I think the answer is in your post, bolus them! 

I just ordered some if you are just wanting a few. I had to get the big size as they were out of the calf ones so I'm going to have a bunch.


----------



## doublebowgoats (Mar 6, 2008)

My girls coats were really dry this year after the winter. We are not used to so many really cold days and I think that affected them.


----------



## NubianSoaps.com (Oct 26, 2007)

Sometimes especially if their skin is involved, you might want to up their total fat in the diet. My girls are pretty slick, only one beggs to be shaved  She had quads and looks like a dog who blew her hair coat at whelping! Vicki


----------



## carlidoe (Jul 30, 2010)

What is the best oil to add to feed to up their fat intake? I have one doe that has an "ok" coat but horribly flaky skin. I've bolused and clipped everyone. They get BOSS, but still have lots of flakiness going on.


----------



## littleman (Sep 10, 2008)

I give my dogs a little bit of corn oil over their feed and that gives them pretty coats.


----------



## tendermeadowsnigerians (Sep 8, 2010)

I could try adding some oil to their feed.
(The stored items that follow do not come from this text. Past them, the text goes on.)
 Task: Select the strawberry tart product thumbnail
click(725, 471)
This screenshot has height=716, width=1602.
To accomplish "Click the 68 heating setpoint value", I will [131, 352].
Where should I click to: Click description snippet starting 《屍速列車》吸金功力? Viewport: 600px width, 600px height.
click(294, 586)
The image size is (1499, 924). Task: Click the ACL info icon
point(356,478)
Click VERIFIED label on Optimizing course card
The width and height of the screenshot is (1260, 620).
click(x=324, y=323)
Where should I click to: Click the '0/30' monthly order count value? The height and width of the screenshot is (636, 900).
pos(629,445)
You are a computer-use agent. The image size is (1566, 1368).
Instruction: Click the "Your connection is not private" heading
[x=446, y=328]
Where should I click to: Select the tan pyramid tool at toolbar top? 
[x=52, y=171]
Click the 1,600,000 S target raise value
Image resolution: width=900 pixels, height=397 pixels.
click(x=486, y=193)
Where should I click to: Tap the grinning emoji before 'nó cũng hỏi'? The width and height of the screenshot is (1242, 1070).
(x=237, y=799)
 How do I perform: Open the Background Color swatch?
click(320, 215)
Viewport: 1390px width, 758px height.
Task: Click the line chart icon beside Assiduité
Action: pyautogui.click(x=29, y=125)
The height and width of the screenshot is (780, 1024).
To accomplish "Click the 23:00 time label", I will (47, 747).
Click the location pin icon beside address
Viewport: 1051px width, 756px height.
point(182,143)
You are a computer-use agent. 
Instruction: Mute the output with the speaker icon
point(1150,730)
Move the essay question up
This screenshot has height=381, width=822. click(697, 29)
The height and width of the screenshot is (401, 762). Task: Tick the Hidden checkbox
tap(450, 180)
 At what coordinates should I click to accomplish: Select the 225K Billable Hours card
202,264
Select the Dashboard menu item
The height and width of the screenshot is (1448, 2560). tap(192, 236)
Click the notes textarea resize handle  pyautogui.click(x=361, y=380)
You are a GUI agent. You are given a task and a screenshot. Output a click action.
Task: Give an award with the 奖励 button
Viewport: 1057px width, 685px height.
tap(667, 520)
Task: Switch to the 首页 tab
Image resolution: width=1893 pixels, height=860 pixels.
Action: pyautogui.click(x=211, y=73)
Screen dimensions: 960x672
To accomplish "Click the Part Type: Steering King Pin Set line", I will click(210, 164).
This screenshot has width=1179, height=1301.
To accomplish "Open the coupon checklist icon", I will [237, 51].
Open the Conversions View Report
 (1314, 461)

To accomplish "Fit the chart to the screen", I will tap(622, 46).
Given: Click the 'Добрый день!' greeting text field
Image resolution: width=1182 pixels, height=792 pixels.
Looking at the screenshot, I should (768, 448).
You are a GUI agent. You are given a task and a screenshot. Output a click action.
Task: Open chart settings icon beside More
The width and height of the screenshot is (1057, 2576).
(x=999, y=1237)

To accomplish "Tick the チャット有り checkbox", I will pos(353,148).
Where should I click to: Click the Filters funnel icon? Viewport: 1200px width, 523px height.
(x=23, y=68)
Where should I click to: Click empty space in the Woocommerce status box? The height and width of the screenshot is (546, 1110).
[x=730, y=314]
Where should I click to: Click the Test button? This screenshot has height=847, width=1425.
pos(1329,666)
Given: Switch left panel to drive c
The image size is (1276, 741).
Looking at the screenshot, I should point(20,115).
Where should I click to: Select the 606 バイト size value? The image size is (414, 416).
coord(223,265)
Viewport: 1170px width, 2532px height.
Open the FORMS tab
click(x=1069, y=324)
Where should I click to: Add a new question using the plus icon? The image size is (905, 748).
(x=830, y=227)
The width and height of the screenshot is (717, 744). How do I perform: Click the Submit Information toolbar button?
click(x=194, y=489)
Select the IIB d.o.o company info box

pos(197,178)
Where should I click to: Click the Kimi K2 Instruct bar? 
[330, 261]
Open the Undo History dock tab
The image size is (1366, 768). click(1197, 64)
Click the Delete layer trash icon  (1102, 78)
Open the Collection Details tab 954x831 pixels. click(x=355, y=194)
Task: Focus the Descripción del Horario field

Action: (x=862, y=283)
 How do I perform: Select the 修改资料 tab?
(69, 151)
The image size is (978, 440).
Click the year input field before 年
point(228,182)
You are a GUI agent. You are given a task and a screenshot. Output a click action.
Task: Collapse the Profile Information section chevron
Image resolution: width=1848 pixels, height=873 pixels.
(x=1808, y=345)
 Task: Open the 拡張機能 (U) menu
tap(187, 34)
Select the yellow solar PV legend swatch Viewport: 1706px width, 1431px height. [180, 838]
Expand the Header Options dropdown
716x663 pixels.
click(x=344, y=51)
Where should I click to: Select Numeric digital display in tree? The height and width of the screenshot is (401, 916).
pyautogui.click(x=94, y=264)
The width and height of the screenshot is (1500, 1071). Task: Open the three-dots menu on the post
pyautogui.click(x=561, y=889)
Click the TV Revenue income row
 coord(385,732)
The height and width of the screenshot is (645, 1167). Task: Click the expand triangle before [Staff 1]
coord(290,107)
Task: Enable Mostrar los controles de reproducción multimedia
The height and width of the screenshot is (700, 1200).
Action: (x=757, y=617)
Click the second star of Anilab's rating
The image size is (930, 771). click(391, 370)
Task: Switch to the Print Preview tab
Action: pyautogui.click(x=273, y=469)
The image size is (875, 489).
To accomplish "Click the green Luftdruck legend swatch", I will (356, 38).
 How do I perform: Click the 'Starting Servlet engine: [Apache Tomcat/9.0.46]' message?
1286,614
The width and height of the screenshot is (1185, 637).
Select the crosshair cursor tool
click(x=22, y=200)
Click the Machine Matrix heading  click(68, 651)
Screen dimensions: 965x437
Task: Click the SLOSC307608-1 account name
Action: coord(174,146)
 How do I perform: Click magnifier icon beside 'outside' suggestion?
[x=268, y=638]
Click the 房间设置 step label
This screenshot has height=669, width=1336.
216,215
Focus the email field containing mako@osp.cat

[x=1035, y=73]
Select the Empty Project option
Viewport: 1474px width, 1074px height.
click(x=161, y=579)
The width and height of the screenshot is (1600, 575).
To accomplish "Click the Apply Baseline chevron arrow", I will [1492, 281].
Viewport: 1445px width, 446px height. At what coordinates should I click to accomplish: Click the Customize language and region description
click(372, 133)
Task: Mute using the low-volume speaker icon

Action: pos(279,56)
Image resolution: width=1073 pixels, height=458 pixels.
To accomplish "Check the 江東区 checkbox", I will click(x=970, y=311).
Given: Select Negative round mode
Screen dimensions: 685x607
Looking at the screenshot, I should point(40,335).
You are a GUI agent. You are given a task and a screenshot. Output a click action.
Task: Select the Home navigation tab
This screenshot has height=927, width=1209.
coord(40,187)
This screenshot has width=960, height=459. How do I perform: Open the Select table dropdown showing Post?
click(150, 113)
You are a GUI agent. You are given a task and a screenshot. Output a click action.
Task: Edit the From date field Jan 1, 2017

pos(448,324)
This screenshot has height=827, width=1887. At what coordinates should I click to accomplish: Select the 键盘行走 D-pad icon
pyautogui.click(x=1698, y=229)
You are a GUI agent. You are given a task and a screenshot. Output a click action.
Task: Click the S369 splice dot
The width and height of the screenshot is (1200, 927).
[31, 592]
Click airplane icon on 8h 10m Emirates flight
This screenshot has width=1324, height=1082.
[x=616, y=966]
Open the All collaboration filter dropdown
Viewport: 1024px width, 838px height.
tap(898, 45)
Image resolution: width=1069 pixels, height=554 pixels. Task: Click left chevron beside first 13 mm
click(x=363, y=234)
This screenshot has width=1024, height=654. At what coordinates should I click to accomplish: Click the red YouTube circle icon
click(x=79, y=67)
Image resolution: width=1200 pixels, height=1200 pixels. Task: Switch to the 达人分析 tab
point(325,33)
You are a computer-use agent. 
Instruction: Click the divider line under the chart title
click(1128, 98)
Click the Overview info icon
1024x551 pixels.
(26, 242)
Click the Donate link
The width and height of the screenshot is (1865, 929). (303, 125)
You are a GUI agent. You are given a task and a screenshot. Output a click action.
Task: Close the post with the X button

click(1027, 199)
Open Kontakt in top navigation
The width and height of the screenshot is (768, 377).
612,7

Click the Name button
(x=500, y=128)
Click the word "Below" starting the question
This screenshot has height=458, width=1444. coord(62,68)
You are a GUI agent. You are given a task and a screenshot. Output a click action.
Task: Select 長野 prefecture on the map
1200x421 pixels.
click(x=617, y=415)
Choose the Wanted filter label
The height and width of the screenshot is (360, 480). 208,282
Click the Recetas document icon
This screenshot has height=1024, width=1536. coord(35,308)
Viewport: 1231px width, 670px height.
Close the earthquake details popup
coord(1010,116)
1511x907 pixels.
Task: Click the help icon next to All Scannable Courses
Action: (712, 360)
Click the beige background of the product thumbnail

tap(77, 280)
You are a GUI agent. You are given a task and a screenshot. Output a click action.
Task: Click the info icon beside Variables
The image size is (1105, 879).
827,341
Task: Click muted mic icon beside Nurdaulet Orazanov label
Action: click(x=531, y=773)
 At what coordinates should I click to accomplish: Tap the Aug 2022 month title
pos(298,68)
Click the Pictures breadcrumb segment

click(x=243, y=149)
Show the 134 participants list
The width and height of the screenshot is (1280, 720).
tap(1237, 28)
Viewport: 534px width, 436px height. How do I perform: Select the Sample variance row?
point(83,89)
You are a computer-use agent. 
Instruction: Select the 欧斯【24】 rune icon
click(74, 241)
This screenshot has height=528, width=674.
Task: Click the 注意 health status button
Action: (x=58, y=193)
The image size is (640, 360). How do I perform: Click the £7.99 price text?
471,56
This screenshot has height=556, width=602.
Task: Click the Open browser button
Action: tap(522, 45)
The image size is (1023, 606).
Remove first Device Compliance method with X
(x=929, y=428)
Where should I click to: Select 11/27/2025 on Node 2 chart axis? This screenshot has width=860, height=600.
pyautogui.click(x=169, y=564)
What is the best oil?


----------



## Bella Star (Oct 27, 2007)

I use bottled Sunflower Oil from walmart baking isle ,drizzled over their food and it's much cheaper than Black Oil Sunflower Seeds (BOSS) . My does fur looked dull,dry from winter wind and cold and faded from Texas hot sun after I clipped and bolused her ,she now is looking much better .


----------



## NubianSoaps.com (Oct 26, 2007)

Anything will work, I also use my sunflower oil because it's here for soaping. Start slowly, a teaspoon, move a teaspoon more each week...when you get dog poop it's too much and go back to the previous 3 teaspoons 

Take your BOSS, shell the seeds of the amount you normally feed, grind them up in a mortor and pestile....how much oil you really feeding with them...little. I also have had great luck with the girls loving rice bran...we also have a very high fat whole soybean we can get now. Vicki


----------



## tendermeadowsnigerians (Sep 8, 2010)

Rice bran is on my list of things to ask the feed store about this week, its just a small family run store and he cant get everything I ask for. Also what is a good loose mineral? I am feeding them the only loose goat mineral that TSC carries because no one else around here carries any type of loose mineral, so as long as I am having the feed store order stuff I will get a better mineral.


----------



## doublebowgoats (Mar 6, 2008)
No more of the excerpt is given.